Last week (July 22nd 2014), the UK Government announced the open document formats to be used by government: PDF/A, HTML, and ODF. This is the second tranche of open standards that have been adopted following open consultation, detailed work by technical panels, and recommendation by the Open Standards Board. The first tranche, which I wrote about in October 2013, was rather prosaic in dealing with HTTP, URL, Unicode, and UTF-8, and these do not really affect people outside government, whether citizens or suppliers. Document formats – both for viewing documents and 2-way exchanges – are an entirely different matter, and particularly with ODF, I have a real sense of government crossing the Rubicon of open standards.
This is a move that is likely to affect what we all do with documents in five years time, and to affect procurement of software and services inside and outside government. It will take some time for this policy, which is described in the policy paper “Sharing or collaborating with government documents“, to work its way through and the transition will require care and support, but the signs are that this has been well thought through and that the Government Digital Service (GDS) has both the plans and expertise to see through the transition. They are not, for example, naive about the practicalities of achieving interoperability across different pieces of software, and GDS is publically-committed to the idea of citizens and businesses having choice in the software they use (the ODF move, for example, is not a “LibreOffice by the back door” tactic).
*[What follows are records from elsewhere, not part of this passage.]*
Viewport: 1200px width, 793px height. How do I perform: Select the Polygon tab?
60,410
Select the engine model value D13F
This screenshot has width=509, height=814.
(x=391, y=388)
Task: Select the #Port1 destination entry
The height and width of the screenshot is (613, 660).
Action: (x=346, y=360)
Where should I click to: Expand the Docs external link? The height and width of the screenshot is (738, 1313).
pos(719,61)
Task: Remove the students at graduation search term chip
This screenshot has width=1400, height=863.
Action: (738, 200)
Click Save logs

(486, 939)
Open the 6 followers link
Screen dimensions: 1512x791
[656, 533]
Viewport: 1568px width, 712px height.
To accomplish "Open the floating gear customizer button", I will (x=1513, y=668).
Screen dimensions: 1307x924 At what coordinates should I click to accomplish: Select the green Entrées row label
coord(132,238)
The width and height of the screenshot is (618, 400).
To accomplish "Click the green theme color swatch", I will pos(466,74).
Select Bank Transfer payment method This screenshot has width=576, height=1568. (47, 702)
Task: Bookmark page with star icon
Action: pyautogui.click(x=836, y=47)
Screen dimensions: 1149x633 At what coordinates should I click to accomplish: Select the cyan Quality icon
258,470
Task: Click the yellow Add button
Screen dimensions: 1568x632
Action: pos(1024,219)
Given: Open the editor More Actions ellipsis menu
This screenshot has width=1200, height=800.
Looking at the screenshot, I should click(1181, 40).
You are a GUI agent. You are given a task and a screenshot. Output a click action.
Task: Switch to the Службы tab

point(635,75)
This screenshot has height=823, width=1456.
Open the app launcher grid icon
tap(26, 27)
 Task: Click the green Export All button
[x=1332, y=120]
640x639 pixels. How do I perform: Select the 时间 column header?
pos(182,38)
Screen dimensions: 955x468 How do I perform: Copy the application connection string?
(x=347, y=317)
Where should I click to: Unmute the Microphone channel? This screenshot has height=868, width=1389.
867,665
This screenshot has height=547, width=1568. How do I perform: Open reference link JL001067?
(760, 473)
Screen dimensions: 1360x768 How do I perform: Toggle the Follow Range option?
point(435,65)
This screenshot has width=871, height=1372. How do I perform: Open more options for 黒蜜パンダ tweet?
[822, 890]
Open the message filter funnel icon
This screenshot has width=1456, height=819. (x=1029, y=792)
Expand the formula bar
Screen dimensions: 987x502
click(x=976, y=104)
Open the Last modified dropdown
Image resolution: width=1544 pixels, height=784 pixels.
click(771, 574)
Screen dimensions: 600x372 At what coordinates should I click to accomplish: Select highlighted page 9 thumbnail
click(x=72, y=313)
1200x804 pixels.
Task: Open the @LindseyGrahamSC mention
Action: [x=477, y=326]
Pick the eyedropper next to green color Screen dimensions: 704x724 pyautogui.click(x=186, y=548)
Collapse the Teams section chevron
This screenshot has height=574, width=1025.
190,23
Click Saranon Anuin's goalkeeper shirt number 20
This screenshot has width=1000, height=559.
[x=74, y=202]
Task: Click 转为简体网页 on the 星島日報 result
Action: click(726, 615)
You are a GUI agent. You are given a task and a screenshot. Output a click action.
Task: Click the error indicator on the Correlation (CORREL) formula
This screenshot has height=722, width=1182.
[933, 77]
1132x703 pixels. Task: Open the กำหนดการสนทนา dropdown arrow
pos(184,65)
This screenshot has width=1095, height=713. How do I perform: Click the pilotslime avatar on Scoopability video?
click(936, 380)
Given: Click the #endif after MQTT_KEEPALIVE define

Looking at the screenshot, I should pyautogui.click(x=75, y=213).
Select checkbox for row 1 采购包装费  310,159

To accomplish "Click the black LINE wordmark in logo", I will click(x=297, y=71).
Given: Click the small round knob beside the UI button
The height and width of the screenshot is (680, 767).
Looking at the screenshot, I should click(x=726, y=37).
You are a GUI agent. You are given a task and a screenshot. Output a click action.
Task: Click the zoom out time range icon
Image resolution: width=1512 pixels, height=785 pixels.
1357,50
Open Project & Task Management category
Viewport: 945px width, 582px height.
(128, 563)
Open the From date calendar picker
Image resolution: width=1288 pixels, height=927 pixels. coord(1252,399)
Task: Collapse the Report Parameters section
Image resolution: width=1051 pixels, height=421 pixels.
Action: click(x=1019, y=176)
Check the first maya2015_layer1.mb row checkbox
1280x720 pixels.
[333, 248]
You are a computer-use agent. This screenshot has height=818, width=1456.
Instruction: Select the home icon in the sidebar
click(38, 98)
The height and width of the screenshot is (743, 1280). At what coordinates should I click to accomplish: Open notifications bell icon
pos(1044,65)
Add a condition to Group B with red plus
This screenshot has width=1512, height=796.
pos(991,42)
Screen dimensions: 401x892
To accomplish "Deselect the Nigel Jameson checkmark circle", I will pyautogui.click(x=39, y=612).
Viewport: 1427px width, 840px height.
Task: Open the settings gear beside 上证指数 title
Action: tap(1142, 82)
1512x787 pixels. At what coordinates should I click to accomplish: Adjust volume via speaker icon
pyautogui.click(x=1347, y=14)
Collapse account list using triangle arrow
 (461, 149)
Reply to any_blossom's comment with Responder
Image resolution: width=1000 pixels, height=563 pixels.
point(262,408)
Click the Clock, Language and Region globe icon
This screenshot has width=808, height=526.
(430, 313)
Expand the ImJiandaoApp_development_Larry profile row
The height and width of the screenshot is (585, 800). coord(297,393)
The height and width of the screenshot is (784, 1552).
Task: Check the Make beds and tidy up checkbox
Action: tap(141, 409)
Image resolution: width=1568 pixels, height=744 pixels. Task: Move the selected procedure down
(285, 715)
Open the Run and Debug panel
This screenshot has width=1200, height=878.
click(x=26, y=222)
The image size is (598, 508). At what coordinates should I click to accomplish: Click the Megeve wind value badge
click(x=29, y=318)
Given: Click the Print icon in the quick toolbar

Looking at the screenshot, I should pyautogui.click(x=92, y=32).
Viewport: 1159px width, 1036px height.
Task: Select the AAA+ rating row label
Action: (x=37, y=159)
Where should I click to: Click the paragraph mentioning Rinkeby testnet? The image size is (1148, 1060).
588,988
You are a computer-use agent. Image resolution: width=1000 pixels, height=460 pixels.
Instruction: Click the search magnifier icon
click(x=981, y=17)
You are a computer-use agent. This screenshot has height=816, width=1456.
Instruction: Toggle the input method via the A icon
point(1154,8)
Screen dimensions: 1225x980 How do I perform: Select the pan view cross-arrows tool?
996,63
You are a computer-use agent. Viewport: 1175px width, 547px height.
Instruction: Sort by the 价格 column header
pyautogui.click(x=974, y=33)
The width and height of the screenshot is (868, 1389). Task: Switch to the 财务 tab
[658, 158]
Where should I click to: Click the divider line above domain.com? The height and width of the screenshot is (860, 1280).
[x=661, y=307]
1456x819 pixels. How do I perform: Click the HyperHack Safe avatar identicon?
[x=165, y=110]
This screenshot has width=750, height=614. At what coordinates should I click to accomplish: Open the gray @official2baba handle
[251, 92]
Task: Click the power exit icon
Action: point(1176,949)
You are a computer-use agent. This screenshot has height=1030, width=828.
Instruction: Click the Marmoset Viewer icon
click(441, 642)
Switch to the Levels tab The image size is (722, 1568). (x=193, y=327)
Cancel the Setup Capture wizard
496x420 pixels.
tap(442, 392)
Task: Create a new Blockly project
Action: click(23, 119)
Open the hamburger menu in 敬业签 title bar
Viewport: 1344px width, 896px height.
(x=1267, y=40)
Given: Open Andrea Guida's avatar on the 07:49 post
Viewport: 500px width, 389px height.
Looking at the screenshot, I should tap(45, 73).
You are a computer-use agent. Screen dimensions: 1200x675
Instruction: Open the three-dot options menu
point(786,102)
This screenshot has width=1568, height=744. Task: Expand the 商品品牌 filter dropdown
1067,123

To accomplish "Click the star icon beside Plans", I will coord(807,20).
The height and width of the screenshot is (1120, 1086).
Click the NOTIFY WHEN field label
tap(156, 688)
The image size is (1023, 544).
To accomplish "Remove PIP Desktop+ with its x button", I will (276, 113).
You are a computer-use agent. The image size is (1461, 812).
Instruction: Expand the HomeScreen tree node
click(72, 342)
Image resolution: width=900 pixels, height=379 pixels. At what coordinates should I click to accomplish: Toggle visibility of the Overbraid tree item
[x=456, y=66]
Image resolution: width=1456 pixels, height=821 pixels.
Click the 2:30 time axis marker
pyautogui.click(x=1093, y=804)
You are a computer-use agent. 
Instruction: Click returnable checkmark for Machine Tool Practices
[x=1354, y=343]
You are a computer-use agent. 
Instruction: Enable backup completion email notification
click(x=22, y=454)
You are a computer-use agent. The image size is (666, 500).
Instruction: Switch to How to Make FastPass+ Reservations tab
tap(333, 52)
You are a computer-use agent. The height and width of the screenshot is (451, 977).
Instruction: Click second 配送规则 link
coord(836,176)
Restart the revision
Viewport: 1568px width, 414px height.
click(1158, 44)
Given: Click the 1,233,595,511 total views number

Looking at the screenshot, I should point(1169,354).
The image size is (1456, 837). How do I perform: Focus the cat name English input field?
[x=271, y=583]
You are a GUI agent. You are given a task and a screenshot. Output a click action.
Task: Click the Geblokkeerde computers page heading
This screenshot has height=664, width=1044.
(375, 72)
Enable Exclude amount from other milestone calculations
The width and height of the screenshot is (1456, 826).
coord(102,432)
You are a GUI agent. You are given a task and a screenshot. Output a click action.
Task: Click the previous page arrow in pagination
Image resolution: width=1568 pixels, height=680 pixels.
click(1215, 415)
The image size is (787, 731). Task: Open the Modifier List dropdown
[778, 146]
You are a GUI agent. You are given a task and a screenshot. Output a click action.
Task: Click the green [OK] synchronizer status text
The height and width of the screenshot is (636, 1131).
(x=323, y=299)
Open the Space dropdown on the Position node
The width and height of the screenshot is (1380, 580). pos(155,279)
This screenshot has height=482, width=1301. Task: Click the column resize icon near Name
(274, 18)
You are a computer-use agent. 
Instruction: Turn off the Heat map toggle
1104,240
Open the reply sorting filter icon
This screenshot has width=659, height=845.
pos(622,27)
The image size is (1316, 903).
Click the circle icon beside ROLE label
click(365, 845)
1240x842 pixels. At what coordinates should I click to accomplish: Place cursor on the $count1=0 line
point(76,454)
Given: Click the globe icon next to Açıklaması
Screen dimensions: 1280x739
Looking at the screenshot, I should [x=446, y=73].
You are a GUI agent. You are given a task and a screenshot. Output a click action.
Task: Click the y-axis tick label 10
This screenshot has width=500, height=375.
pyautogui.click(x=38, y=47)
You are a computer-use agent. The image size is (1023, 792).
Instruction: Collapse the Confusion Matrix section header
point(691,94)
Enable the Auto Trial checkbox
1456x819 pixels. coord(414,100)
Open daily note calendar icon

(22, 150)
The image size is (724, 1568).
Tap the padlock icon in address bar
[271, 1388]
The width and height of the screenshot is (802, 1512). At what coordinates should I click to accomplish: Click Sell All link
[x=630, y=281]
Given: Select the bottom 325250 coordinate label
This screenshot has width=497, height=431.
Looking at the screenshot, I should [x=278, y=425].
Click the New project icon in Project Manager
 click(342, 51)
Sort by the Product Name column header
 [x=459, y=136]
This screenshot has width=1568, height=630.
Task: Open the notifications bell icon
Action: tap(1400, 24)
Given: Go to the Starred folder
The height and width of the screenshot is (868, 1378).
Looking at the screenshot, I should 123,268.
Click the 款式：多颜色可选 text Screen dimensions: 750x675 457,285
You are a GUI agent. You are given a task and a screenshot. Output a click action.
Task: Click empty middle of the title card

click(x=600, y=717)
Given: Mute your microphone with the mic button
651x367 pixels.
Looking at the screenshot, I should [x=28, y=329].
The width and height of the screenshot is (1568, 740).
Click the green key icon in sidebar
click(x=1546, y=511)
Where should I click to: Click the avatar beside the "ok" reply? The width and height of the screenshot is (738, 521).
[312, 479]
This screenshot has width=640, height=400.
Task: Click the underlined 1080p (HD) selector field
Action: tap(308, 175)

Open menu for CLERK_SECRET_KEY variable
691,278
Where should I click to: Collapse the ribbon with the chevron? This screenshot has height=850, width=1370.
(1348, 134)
Microsoft, naturally enough, have been critical, as reported in Computer Weekly, but an article in CIO online magazine (strapline “Informing the UK’s business technology leaders”) is quite neutral in tone, and I hope that this is more reflective of the wider IT community. Actually, I perceive that Microsoft has been improving its ODF support for several years, and I doubt that this announcement will have much business impact for them; the writing has been on the wall for a while and there is a sales opportunity for product updates that help government departments meet their obligations while continuing to use MS Office products. And yet, things will not be the same… and we might even get practically-useful levels of interoperability between LibreOffice and MS Office.
Two members of Cetis have contributed to the process that informed this policy: Wilbert Kraan is a member of the Technical Standards Panel, and I am a member of the Open Standards Board.